Requirement:
Your task is to print the listing exactly as it stands.
===
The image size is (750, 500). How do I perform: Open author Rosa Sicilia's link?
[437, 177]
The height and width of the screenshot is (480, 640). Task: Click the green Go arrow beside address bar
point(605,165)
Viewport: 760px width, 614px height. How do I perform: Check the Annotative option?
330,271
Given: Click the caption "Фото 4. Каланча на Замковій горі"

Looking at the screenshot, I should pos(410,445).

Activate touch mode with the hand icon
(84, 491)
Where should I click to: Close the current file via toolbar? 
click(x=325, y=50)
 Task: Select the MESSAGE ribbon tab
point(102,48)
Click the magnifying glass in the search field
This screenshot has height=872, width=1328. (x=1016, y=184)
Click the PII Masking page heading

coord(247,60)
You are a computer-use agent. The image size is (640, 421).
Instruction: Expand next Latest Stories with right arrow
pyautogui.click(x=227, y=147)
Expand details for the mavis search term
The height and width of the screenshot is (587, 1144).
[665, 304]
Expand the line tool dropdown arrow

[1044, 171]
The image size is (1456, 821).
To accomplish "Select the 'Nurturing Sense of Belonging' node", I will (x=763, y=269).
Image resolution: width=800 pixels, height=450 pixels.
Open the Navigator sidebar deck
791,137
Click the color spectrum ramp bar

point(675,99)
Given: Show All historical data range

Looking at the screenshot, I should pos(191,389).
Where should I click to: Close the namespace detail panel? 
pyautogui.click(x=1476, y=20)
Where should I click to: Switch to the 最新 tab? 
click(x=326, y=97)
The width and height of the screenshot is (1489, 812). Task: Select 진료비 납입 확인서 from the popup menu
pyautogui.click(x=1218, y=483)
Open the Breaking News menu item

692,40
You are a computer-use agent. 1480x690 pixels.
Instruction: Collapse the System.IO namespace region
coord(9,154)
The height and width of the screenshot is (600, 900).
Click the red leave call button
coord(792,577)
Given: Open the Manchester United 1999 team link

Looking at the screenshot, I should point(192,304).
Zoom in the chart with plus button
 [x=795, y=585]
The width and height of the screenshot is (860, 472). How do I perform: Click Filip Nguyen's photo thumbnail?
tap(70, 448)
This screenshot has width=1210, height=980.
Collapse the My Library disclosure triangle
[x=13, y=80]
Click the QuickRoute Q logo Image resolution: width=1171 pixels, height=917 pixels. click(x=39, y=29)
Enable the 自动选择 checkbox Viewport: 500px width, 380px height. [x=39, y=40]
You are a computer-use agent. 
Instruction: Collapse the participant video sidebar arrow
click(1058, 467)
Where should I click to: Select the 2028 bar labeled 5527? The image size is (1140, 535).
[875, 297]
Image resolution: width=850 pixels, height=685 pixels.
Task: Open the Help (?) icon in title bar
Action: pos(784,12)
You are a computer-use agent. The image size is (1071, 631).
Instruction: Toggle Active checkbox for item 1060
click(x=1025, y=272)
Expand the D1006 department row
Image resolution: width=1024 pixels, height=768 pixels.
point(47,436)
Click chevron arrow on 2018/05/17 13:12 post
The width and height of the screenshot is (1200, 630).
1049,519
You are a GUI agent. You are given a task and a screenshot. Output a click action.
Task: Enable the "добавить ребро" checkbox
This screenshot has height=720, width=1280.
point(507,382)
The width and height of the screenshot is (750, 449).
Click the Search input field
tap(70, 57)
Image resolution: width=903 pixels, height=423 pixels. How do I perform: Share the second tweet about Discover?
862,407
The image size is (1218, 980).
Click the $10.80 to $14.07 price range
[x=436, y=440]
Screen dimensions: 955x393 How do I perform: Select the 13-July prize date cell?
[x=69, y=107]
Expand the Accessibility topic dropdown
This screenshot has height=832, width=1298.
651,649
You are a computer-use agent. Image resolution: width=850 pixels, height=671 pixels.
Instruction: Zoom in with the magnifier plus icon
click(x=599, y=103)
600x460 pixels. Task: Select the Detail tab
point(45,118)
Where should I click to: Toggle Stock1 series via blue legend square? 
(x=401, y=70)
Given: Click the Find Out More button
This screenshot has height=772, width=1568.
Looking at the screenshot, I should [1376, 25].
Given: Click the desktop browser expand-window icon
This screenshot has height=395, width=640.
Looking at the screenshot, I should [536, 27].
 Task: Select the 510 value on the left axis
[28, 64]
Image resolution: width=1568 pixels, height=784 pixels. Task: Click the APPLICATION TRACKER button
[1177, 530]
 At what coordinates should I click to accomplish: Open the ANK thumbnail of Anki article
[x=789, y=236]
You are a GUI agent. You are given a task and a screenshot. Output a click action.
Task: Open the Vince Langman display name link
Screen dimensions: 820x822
===
Exercise result:
The image size is (750, 500). How do I perform: Open author Rosa Sicilia's link?
[437, 177]
The height and width of the screenshot is (480, 640). Task: Click the green Go arrow beside address bar
point(605,165)
Viewport: 760px width, 614px height. How do I perform: Check the Annotative option?
330,271
Given: Click the caption "Фото 4. Каланча на Замковій горі"

Looking at the screenshot, I should pos(410,445).

Activate touch mode with the hand icon
(84, 491)
Where should I click to: Close the current file via toolbar? 
click(x=325, y=50)
 Task: Select the MESSAGE ribbon tab
point(102,48)
Click the magnifying glass in the search field
This screenshot has height=872, width=1328. (x=1016, y=184)
Click the PII Masking page heading

coord(247,60)
You are a computer-use agent. The image size is (640, 421).
Instruction: Expand next Latest Stories with right arrow
pyautogui.click(x=227, y=147)
Expand details for the mavis search term
The height and width of the screenshot is (587, 1144).
[665, 304]
Expand the line tool dropdown arrow

[1044, 171]
The image size is (1456, 821).
To accomplish "Select the 'Nurturing Sense of Belonging' node", I will (x=763, y=269).
Image resolution: width=800 pixels, height=450 pixels.
Open the Navigator sidebar deck
791,137
Click the color spectrum ramp bar

point(675,99)
Given: Show All historical data range

Looking at the screenshot, I should pos(191,389).
Where should I click to: Close the namespace detail panel? 
pyautogui.click(x=1476, y=20)
Where should I click to: Switch to the 最新 tab? 
click(x=326, y=97)
The width and height of the screenshot is (1489, 812). Task: Select 진료비 납입 확인서 from the popup menu
pyautogui.click(x=1218, y=483)
Open the Breaking News menu item

692,40
You are a computer-use agent. 1480x690 pixels.
Instruction: Collapse the System.IO namespace region
coord(9,154)
The height and width of the screenshot is (600, 900).
Click the red leave call button
coord(792,577)
Given: Open the Manchester United 1999 team link

Looking at the screenshot, I should point(192,304).
Zoom in the chart with plus button
 [x=795, y=585]
The width and height of the screenshot is (860, 472). How do I perform: Click Filip Nguyen's photo thumbnail?
tap(70, 448)
This screenshot has width=1210, height=980.
Collapse the My Library disclosure triangle
[x=13, y=80]
Click the QuickRoute Q logo Image resolution: width=1171 pixels, height=917 pixels. click(x=39, y=29)
Enable the 自动选择 checkbox Viewport: 500px width, 380px height. [x=39, y=40]
You are a computer-use agent. 
Instruction: Collapse the participant video sidebar arrow
click(1058, 467)
Where should I click to: Select the 2028 bar labeled 5527? The image size is (1140, 535).
[875, 297]
Image resolution: width=850 pixels, height=685 pixels.
Task: Open the Help (?) icon in title bar
Action: pos(784,12)
You are a computer-use agent. The image size is (1071, 631).
Instruction: Toggle Active checkbox for item 1060
click(x=1025, y=272)
Expand the D1006 department row
Image resolution: width=1024 pixels, height=768 pixels.
point(47,436)
Click chevron arrow on 2018/05/17 13:12 post
The width and height of the screenshot is (1200, 630).
1049,519
You are a GUI agent. You are given a task and a screenshot. Output a click action.
Task: Enable the "добавить ребро" checkbox
This screenshot has height=720, width=1280.
point(507,382)
The width and height of the screenshot is (750, 449).
Click the Search input field
tap(70, 57)
Image resolution: width=903 pixels, height=423 pixels. How do I perform: Share the second tweet about Discover?
862,407
The image size is (1218, 980).
Click the $10.80 to $14.07 price range
[x=436, y=440]
Screen dimensions: 955x393 How do I perform: Select the 13-July prize date cell?
[x=69, y=107]
Expand the Accessibility topic dropdown
This screenshot has height=832, width=1298.
651,649
You are a computer-use agent. Image resolution: width=850 pixels, height=671 pixels.
Instruction: Zoom in with the magnifier plus icon
click(x=599, y=103)
600x460 pixels. Task: Select the Detail tab
point(45,118)
Where should I click to: Toggle Stock1 series via blue legend square? 
(x=401, y=70)
Given: Click the Find Out More button
This screenshot has height=772, width=1568.
Looking at the screenshot, I should [1376, 25].
Given: Click the desktop browser expand-window icon
This screenshot has height=395, width=640.
Looking at the screenshot, I should [536, 27].
 Task: Select the 510 value on the left axis
[28, 64]
Image resolution: width=1568 pixels, height=784 pixels. Task: Click the APPLICATION TRACKER button
[1177, 530]
 At what coordinates should I click to accomplish: Open the ANK thumbnail of Anki article
[x=789, y=236]
You are a GUI agent. You are given a task and a screenshot. Output a click action.
Task: Open the Vince Langman display name link
Screen dimensions: 820x822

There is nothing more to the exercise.